M Pasdar and WJ Nelson
Institute for Cancer Research, Philadelphia, Pennsylvania 19111.

The functional interaction of cells in the formation of tissues requires the establishment and maintenance of cell-cell contact by the junctional complex. However, little is known biochemically about the mechanism(s) that regulates junctional complex assembly. To address this problem, we have initiated a study of the regulation of assembly of one component of the junctional complex, the desmosome, during induction of cell-cell contact in cultures of Madin-Darby canine kidney epithelial cells. Here we have analyzed two major protein components of the desmosomal plaque, desmoplakins I (Mr of 250,000) and II (Mr of 215,000). Analysis of protein levels of desmoplakins I and II by immunoprecipitation with an antiserum that reacts specifically with an epitope common to both proteins revealed that desmoplakins I and II are synthesized and accumulate at steady state in a ratio of 3-4:1 (in the absence or presence of cell-cell contact). The kinetics of desmoplakins I and II stabilization and assembly were analyzed after partitioning of newly synthesized proteins into a soluble and insoluble protein fraction by extraction of whole cells in a Triton X-100 high salt buffer.
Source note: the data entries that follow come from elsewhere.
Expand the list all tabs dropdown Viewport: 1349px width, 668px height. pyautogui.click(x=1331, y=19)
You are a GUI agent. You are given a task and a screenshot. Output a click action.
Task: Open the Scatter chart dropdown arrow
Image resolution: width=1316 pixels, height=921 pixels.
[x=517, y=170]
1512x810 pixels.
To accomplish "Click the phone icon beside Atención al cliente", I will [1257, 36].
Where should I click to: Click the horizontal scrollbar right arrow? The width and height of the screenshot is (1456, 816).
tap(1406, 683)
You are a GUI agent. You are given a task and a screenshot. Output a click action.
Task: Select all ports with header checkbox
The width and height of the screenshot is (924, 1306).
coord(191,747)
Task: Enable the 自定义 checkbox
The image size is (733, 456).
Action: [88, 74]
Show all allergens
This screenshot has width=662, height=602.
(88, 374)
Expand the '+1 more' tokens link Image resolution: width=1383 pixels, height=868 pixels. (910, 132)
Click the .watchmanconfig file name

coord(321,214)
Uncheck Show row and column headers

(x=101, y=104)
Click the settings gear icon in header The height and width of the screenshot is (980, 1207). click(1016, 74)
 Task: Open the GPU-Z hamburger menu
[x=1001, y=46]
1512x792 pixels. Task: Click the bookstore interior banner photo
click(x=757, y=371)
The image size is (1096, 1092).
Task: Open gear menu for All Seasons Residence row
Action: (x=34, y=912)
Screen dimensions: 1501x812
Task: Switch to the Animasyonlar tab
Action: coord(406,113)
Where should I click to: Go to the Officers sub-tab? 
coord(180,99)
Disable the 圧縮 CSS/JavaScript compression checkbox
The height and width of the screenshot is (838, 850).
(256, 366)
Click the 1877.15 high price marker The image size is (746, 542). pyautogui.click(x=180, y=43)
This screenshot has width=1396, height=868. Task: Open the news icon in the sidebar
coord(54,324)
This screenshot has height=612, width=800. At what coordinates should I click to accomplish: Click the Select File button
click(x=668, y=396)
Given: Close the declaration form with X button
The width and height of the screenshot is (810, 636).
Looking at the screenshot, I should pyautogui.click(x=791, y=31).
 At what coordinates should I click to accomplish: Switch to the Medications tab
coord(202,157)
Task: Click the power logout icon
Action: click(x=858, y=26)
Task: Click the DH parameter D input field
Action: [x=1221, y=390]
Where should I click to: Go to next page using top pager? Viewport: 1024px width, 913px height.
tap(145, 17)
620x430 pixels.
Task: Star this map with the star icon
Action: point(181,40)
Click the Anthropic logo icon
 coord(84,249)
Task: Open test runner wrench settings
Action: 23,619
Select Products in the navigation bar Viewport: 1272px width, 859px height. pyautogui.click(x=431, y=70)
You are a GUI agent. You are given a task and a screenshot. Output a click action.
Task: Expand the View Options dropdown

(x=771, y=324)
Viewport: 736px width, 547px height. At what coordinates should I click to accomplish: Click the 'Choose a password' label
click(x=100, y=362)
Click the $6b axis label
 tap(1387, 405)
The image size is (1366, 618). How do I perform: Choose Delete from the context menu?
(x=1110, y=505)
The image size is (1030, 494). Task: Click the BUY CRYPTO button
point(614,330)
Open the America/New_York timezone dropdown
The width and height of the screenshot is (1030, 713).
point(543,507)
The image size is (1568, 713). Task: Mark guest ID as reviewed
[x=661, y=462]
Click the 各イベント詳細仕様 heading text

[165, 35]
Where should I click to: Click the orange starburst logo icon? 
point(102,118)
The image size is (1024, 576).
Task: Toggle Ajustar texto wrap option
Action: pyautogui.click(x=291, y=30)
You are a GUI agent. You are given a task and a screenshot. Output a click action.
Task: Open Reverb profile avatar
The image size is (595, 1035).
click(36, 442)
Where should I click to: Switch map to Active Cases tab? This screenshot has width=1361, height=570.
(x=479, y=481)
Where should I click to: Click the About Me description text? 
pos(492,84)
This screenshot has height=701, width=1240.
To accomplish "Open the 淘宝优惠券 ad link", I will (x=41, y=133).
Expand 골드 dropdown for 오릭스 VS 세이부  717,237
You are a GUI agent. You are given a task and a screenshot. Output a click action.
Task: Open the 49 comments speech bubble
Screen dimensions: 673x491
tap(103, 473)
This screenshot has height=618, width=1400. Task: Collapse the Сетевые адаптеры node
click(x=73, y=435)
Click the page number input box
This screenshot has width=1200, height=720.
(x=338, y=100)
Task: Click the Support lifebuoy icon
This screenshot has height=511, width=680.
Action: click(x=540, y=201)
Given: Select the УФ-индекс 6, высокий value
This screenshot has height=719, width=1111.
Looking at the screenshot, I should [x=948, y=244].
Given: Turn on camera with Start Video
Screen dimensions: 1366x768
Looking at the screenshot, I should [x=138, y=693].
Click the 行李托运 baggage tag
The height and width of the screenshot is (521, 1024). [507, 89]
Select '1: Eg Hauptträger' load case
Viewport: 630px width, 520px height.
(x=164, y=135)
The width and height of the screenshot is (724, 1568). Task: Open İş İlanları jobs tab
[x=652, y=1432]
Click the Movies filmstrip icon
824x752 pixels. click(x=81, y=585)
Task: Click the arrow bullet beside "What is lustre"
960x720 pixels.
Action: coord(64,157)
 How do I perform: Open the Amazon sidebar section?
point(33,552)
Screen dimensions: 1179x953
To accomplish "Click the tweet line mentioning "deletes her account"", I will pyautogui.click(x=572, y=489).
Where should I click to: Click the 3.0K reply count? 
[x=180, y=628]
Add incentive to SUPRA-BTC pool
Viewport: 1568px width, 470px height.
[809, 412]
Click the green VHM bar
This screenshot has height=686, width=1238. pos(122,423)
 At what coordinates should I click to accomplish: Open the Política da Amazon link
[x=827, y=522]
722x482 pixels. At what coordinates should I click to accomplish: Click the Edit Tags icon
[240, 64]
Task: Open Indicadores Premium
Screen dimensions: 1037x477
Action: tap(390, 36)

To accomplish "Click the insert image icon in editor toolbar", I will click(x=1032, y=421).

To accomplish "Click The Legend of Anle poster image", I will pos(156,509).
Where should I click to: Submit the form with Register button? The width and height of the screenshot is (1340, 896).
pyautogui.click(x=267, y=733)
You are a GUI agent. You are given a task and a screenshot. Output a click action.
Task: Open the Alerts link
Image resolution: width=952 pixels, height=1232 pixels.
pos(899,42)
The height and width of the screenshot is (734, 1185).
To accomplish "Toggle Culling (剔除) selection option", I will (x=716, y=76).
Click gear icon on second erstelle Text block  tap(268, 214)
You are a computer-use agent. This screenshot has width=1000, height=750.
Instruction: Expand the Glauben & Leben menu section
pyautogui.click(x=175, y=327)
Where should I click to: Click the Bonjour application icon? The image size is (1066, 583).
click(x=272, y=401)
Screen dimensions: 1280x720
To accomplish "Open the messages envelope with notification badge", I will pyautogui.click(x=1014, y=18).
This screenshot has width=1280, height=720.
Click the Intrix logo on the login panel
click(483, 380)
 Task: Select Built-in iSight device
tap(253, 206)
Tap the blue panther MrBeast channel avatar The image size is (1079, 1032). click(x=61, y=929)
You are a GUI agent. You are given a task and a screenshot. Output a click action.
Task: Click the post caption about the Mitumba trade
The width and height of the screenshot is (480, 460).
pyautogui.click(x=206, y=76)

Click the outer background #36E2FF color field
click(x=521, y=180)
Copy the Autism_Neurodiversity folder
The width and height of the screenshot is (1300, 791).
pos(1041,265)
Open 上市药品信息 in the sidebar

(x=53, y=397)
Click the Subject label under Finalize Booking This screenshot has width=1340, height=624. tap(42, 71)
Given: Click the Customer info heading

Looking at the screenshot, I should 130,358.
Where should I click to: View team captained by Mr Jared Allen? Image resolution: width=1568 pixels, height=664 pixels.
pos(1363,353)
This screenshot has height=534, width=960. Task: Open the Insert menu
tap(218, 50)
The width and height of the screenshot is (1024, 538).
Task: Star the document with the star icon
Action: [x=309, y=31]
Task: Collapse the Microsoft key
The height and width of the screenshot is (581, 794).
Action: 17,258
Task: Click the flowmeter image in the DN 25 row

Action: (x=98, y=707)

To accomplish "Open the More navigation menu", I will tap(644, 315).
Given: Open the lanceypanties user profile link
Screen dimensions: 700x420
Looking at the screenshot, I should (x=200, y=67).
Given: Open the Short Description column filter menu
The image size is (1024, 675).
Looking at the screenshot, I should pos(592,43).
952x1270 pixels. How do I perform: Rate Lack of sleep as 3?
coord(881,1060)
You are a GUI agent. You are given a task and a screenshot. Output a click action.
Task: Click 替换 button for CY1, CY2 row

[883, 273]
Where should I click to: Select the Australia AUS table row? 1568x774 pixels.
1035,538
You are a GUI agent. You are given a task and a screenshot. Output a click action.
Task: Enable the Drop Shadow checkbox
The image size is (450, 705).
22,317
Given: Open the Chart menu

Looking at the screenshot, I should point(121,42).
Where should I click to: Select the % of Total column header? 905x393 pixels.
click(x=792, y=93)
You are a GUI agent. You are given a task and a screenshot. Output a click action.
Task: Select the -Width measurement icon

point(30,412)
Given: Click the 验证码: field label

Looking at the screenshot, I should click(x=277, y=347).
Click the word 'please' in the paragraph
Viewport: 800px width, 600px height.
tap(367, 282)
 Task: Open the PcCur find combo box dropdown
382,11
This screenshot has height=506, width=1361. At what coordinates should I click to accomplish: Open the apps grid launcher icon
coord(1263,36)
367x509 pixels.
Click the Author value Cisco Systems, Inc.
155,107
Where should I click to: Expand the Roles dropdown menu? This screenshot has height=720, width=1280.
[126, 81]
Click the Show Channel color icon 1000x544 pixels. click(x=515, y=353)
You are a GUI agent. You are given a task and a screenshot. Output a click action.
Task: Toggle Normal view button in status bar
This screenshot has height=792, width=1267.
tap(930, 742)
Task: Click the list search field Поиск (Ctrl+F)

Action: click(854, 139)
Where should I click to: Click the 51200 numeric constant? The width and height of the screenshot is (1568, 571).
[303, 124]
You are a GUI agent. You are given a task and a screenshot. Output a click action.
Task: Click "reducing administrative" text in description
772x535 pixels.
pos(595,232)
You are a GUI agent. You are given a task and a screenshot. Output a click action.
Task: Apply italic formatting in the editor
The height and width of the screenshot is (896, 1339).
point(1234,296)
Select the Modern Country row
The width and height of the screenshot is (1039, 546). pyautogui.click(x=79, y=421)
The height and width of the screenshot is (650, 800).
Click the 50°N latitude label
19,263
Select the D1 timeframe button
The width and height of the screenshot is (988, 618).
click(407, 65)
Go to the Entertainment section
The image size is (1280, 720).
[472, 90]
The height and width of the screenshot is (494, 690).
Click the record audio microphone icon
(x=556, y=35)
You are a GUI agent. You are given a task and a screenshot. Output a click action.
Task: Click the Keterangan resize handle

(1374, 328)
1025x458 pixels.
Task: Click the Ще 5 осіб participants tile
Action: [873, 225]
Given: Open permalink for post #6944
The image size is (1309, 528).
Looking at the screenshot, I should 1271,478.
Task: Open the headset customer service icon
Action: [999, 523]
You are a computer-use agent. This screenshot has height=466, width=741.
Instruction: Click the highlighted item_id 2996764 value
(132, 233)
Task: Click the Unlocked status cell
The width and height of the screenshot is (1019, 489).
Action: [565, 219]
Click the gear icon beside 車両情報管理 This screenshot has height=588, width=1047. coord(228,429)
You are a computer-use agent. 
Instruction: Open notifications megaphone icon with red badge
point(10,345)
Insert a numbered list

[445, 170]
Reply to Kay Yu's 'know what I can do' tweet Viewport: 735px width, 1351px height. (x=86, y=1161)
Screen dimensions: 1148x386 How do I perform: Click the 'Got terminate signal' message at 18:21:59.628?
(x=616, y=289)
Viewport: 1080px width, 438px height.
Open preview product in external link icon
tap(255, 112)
In the absence of cell-cell contact, both the soluble and insoluble pools of desmoplakins I and II are unstable and are degraded rapidly (t1/2 approximately 8 h). Upon induction of cell-cell contact, the capacity of the insoluble pool increases approximately three-fold as a proportion of the soluble pool of newly synthesized desmoplakins I and II is titrated into the insoluble pool. The insoluble pool becomes relatively stable (t1/2 greater than 72 h), whereas proteins remaining in the soluble pool (approximately 25-40% of the total) are degraded rapidly (t1/2 approximately 8 h). Furthermore, we show that desmoplakins I and II can be recruited from this unstable soluble pool of protein to the stable insoluble pool upon induction of cell-cell contact 4 h after synthesis; significantly, the stabilization of this population of newly synthesized desmoplakins I and II is blocked by the addition of cycloheximide at the time of cell-cell contact, indicating that the coordinate synthesis of another protein(s) is required for protein stabilization.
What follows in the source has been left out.